TL;DR — Rate limiting protects your API from abuse, runaway clients, and DDoS. The best approach: sliding window with Redis, different limits per auth level, and clear response headers so clients can self-throttle. On RaidFrame, you can also configure rate limiting at the load balancer level — no application code needed.

Why rate limit?

Without rate limiting, a single misbehaving client can:

Exhaust your database connections
Spike your hosting bill (on usage-based platforms)
Degrade performance for all other users
Scrape your entire dataset
Brute-force authentication endpoints

Rate limiting algorithms

Fixed window

Count requests in fixed time windows (e.g., per minute). Simple but has a burst problem at window boundaries — a client can send 100 requests at 11:59:59 and 100 more at 12:00:00.

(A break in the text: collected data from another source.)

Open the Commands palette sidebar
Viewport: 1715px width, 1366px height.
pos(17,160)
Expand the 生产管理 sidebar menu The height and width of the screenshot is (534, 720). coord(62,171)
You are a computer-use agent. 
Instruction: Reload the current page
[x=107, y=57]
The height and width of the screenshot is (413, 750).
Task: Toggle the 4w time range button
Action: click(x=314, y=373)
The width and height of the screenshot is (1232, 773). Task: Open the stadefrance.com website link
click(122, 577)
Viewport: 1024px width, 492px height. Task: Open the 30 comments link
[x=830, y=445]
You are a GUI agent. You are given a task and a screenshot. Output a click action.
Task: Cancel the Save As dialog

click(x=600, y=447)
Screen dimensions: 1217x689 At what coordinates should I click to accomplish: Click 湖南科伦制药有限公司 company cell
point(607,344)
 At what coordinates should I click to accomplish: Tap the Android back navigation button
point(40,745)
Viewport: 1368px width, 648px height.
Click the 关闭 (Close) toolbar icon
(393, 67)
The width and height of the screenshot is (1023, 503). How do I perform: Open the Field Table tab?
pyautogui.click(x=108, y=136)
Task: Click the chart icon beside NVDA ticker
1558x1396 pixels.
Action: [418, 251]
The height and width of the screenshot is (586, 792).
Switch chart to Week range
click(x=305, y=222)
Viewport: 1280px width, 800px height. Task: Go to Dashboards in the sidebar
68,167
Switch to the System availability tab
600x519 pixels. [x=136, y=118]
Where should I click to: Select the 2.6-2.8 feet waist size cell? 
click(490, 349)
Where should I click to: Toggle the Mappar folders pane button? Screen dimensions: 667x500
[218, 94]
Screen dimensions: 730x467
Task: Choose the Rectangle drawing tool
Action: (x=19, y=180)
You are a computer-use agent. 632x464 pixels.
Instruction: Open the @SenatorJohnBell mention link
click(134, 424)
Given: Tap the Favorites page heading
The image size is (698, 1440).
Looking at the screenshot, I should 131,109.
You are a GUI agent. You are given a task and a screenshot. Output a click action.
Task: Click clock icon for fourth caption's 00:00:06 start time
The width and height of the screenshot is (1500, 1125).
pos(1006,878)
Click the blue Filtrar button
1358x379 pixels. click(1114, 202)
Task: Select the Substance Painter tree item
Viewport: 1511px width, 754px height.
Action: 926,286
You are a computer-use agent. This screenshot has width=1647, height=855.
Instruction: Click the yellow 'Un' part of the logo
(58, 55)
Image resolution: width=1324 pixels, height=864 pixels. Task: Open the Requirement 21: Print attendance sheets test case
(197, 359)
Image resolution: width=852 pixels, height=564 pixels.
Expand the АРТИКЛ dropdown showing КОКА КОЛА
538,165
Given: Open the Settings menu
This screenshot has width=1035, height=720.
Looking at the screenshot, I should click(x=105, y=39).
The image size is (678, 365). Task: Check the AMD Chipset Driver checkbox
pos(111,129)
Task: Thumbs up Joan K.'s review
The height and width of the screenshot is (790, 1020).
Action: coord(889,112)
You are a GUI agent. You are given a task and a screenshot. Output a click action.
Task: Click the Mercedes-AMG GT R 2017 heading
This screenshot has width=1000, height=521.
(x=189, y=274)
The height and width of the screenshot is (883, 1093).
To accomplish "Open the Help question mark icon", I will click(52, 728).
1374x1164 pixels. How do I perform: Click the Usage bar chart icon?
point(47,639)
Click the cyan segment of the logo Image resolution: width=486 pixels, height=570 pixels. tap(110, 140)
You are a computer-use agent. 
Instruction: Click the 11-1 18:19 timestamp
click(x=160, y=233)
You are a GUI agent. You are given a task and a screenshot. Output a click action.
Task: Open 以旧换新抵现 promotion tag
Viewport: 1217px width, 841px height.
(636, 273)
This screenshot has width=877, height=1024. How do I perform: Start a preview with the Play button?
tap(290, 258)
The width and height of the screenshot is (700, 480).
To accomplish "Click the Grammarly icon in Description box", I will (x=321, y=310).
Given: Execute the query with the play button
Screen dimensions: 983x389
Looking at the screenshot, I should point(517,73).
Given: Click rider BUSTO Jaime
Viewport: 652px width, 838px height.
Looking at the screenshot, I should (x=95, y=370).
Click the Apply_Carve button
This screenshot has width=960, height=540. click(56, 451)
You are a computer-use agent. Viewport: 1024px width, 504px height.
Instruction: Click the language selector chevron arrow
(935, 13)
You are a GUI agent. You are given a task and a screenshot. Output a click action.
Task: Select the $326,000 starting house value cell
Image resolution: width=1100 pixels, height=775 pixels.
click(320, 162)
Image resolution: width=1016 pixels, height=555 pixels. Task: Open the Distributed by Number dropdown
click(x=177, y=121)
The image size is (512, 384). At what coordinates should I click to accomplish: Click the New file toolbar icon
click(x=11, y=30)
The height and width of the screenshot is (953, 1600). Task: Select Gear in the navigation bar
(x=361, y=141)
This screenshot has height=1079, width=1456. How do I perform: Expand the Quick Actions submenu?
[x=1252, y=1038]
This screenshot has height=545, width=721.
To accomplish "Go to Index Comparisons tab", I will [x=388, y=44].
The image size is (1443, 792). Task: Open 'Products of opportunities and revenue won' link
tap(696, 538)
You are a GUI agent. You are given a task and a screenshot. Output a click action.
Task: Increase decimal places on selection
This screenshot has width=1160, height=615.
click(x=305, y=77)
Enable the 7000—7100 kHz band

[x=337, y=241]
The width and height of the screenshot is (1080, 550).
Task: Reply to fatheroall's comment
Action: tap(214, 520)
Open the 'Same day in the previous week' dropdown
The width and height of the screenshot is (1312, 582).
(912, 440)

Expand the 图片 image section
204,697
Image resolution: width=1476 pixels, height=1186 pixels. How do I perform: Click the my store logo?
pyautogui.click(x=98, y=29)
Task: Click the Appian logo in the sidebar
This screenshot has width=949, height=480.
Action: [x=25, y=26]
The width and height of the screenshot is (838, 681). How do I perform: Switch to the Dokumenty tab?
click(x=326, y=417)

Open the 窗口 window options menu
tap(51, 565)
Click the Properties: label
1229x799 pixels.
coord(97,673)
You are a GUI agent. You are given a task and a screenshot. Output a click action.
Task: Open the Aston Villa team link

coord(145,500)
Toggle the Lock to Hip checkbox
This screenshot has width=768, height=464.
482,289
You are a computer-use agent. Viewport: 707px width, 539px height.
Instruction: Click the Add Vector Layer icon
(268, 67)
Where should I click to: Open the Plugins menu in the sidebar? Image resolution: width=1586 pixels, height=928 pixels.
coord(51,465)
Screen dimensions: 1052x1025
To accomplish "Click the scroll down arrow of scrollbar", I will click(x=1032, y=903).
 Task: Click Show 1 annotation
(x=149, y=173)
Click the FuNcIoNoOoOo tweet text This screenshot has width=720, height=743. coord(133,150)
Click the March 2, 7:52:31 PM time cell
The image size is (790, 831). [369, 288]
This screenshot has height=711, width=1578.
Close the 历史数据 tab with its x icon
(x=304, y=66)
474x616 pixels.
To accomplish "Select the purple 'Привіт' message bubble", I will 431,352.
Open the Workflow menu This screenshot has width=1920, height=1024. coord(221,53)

Sliding window (recommended)

Smooths out the fixed window problem by weighting the previous window:

import Redis from "ioredis";
 
const redis = new Redis(process.env.REDIS_URL);
 
async function slidingWindowRateLimit(
  key: string,
  limit: number,
  windowMs: number
): Promise<{ allowed: boolean; remaining: number; resetMs: number }> {
  const now = Date.now();
  const windowStart = now - windowMs;
 
  const pipe = redis.pipeline();
  pipe.zremrangebyscore(key, 0, windowStart);
  pipe.zadd(key, now.toString(), `${now}-${Math.random()}`);
  pipe.zcard(key);
  pipe.expire(key, Math.ceil(windowMs / 1000));
 
  const results = await pipe.exec();
  const count = results![2][1] as number;
 
  return {
    allowed: count <= limit,
    remaining: Math.max(0, limit - count),
    resetMs: windowMs,
  };
}

Token bucket

Tokens refill at a steady rate. Allows short bursts while maintaining an average rate. Good for APIs where occasional bursts are acceptable.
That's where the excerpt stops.